• [Text segment]
The appellants cite a recently decided Montana case, Benham v. Woltermann, Mont., 653 P.2d 135 (1982), in which the Montana Supreme Court held that non-resident subscribers to this same insurance exchange had not established sufficient minimum contacts with Colorado such that the Colorado district court could exercise personal jurisdiction over them. However, the court in Woltermann based its decision on the fact that:

[T]he Woltermanns did not even know the name of the insurance company that issued the policy. Thus, we find there was not the required minimum contact with the State of Colorado necessary to give that state personal jurisdiction of the Woltermanns * * * *

Woltermann, 653 P.2d at 138.

We are not persuaded by the decision of the Montana court. The issue of whether or not a party knew the name of an insurance company has little or no bearing on the relevant issue, whether the appellants engaged in any act in the State of Colorado sufficient to subject them to the authority of the Colorado court. Under the facts presented in this case, we find that they did.

The Colorado courts apply the test found in Van Schaack & Co. v. District Court, 189 Colo. 145, 538 P.2d 425 (1975) to determine whether, under Colorado law, the exercise of personal jurisdiction over a nonresident would offend traditional notions of fair play and substantial justice. Panos Investment Co. v. District Court, 662 P.2d 180 (Colo.1983). The test in Van Schaack is based on the criteria found in Hanson and McGee v. International Life Insurance Co., 355 U.S. 220, 78 S.Ct. 199, 2 L.Ed.2d 223 (1957). This test requires that (1) the defendant purposefully avail himself of the privilege of acting in the forum state or of causing important consequences there; (2) the cause of action must arise from the consequences in the forum state as a result of the defendant’s activities; and (3) the activities of the defendant or the consequences of these activities must have a substantial connection with the forum state to make the exercise of jurisdiction over the defendant reasonable. Van Schaack, 189 Colo, at 147, 538 P.2d at 426.

• [Supplied information]
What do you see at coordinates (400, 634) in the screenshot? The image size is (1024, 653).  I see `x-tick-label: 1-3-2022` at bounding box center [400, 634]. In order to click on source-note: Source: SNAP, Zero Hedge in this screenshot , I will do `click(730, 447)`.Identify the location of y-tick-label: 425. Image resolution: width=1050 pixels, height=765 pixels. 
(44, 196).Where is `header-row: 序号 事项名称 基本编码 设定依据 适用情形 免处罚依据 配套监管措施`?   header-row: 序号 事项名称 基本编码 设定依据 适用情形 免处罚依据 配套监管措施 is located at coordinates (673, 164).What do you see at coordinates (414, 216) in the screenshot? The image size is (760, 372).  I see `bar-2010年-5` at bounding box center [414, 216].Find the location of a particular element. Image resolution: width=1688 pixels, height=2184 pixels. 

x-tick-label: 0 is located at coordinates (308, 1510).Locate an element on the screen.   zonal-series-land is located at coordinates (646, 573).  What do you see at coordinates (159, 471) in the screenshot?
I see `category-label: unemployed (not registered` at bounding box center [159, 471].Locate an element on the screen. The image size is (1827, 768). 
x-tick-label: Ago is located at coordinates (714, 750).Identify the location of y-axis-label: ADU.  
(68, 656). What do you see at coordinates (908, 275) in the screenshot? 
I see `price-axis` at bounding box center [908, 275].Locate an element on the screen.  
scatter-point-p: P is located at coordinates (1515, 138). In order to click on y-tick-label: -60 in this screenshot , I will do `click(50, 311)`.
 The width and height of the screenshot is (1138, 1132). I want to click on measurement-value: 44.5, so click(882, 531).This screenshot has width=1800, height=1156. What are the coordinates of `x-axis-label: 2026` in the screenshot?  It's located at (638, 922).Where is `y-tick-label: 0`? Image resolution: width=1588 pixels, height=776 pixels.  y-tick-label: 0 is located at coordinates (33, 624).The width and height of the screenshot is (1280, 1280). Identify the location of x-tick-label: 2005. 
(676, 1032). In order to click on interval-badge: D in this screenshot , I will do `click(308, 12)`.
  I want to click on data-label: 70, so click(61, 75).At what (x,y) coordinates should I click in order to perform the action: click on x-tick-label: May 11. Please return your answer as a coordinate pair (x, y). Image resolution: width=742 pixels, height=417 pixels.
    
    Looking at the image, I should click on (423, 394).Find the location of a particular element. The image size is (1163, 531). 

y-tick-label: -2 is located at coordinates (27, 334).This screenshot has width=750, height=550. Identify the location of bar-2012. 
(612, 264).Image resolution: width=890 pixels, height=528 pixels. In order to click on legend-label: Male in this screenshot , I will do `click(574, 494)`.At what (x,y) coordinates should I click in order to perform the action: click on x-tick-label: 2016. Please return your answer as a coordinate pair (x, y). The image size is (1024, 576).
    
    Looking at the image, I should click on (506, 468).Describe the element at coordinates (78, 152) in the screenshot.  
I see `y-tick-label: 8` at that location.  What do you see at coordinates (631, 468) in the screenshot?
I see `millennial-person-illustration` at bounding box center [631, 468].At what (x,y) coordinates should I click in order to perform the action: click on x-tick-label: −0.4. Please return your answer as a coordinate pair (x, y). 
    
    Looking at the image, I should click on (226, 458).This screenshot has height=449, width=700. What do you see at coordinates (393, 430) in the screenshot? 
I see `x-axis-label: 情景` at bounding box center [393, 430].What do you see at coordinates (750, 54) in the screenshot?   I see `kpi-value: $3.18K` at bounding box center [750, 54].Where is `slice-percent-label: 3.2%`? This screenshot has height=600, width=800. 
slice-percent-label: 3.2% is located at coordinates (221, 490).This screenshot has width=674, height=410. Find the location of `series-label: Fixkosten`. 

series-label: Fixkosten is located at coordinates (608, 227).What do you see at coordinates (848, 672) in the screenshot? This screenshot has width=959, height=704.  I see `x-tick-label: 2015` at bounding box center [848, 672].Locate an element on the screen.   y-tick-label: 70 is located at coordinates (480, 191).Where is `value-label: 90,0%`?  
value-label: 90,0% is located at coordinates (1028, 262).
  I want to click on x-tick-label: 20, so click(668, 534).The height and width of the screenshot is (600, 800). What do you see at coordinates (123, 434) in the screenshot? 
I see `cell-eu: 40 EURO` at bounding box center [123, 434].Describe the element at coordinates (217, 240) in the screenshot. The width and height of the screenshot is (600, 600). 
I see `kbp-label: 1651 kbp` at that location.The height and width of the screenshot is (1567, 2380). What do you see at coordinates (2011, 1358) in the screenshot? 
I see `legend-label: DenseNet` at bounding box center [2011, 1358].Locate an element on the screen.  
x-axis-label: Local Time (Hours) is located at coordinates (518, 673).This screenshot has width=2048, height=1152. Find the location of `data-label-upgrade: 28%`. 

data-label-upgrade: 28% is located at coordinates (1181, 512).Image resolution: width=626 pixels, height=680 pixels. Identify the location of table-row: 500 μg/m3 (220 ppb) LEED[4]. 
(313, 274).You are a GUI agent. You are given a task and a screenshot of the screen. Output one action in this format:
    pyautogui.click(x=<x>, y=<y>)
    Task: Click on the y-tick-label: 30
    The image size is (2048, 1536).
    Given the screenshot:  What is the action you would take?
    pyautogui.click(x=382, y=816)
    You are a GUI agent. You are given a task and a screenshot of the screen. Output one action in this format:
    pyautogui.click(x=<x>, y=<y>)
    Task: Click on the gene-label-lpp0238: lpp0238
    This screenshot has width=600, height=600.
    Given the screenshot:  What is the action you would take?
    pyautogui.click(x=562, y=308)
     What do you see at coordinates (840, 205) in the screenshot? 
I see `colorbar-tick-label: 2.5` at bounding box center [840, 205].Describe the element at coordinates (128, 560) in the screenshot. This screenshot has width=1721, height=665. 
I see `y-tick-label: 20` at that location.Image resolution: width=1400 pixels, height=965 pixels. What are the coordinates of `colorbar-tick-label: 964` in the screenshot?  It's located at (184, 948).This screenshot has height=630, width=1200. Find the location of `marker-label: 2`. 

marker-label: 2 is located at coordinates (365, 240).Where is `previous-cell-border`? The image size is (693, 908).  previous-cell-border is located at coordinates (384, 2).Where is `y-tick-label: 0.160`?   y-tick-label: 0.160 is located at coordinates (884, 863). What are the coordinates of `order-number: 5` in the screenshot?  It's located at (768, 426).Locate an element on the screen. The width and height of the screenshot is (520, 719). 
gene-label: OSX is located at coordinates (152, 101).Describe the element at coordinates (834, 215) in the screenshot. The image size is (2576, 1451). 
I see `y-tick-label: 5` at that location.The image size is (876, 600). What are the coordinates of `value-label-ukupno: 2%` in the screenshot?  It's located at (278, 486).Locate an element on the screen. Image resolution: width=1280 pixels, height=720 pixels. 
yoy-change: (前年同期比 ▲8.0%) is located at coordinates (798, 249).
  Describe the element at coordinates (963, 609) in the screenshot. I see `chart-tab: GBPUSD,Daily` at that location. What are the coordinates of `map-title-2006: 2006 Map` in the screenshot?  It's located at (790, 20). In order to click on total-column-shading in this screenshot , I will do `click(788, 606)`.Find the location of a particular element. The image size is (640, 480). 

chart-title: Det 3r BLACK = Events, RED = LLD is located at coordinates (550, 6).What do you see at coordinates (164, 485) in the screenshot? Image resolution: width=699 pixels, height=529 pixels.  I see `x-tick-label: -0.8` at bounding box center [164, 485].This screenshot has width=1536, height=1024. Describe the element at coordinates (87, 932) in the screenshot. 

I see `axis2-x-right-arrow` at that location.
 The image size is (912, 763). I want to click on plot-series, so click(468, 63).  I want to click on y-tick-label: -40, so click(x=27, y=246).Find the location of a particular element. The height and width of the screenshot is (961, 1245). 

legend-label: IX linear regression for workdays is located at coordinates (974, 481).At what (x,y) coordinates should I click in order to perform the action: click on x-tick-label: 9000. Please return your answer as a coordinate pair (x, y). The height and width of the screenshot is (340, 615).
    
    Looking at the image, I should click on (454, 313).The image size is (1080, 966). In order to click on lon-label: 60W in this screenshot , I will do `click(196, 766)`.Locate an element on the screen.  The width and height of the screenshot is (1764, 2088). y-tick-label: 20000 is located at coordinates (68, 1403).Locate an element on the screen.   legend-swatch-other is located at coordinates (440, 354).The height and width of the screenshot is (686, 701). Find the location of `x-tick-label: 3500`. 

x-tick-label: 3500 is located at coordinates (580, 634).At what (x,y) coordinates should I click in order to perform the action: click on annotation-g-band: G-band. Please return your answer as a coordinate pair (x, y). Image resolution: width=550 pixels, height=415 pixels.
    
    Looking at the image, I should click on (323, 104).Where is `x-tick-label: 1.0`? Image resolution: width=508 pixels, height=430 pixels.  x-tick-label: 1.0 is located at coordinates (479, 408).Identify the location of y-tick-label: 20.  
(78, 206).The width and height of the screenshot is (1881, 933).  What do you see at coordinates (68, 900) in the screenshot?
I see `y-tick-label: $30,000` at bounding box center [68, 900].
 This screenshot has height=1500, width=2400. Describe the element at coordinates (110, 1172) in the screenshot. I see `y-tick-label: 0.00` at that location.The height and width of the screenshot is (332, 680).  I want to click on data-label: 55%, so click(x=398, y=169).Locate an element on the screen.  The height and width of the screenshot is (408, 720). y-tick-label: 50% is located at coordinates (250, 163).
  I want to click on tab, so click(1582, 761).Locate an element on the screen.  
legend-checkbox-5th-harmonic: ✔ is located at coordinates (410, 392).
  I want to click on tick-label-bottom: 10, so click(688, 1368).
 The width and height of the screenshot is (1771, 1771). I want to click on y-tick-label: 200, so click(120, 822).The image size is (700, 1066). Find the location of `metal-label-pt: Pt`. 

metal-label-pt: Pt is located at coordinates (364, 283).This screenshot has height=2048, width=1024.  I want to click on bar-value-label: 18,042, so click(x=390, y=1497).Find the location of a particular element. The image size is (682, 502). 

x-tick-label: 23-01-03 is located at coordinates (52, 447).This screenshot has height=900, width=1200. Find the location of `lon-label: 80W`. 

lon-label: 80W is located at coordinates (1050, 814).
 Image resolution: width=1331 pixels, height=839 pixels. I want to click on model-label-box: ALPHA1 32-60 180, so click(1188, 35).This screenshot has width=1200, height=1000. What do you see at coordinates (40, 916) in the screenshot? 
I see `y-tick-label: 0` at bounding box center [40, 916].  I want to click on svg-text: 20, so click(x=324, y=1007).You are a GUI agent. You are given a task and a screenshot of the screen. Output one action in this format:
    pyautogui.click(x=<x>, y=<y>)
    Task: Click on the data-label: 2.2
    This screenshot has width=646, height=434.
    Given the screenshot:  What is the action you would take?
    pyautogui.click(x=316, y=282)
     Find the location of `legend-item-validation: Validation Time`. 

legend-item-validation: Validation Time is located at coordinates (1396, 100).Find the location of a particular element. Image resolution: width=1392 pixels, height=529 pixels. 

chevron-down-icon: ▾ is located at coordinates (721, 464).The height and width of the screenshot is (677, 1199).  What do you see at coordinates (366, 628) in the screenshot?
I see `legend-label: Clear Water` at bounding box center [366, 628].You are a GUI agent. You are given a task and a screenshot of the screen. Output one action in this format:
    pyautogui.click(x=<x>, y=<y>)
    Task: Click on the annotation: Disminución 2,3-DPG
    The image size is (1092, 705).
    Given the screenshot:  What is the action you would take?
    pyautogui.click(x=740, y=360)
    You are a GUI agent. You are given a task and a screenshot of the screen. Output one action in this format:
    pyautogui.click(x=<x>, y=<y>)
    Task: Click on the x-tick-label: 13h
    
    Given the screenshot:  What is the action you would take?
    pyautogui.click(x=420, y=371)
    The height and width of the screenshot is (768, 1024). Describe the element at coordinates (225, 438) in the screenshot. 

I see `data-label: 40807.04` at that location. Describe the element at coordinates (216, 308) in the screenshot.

• [Activity 1] In the personal jurisdiction opinion, which court decided Benham v. Woltermann?
• [Activity 2] Please continue the personal jurisdiction opinion after its last sentence.

• [Exercise output 1] The Montana Supreme Court.

• [Exercise output 2]
*122The State of Colorado, in enacting its long-arm statute, intended to extend the jurisdiction of the Colorado courts “to the fullest extent permitted by the due process clause of the fourteenth amendment to the United States Constitution.” Safari Outfitters, Inc. v. Superior Court, 167 Colo. 456, 459, 448 P.2d 783, 784 (1968). In Safari Outfitters, the Colorado court applied the minimum contacts standards enunciated by the United States Supreme Court in International Shoe and Hanson.

In the present case, we have reviewed the record and agree with the findings of the district court that all three requirements of the test are satisfied. The appellants have sufficient minimum contacts with Colorado such that maintenance of the action against them in Colorado was constitutionally permissible. Moreover, the appellants’ activities in Colorado fall directly within the scope of the Colorado long-arm statute.

Colorado has a real interest in providing an effective means of redress for those parties having claims against the insolvent insurance exchange.

We hold that New Mexico should give full faith and credit to the judgments entered against the appellants by the Colorado district court.

For these reasons, the judgment of the district court is affirmed.

IT IS SO ORDERED.

FEDERICI, C.J., and SOSA, Senior Justice, concur.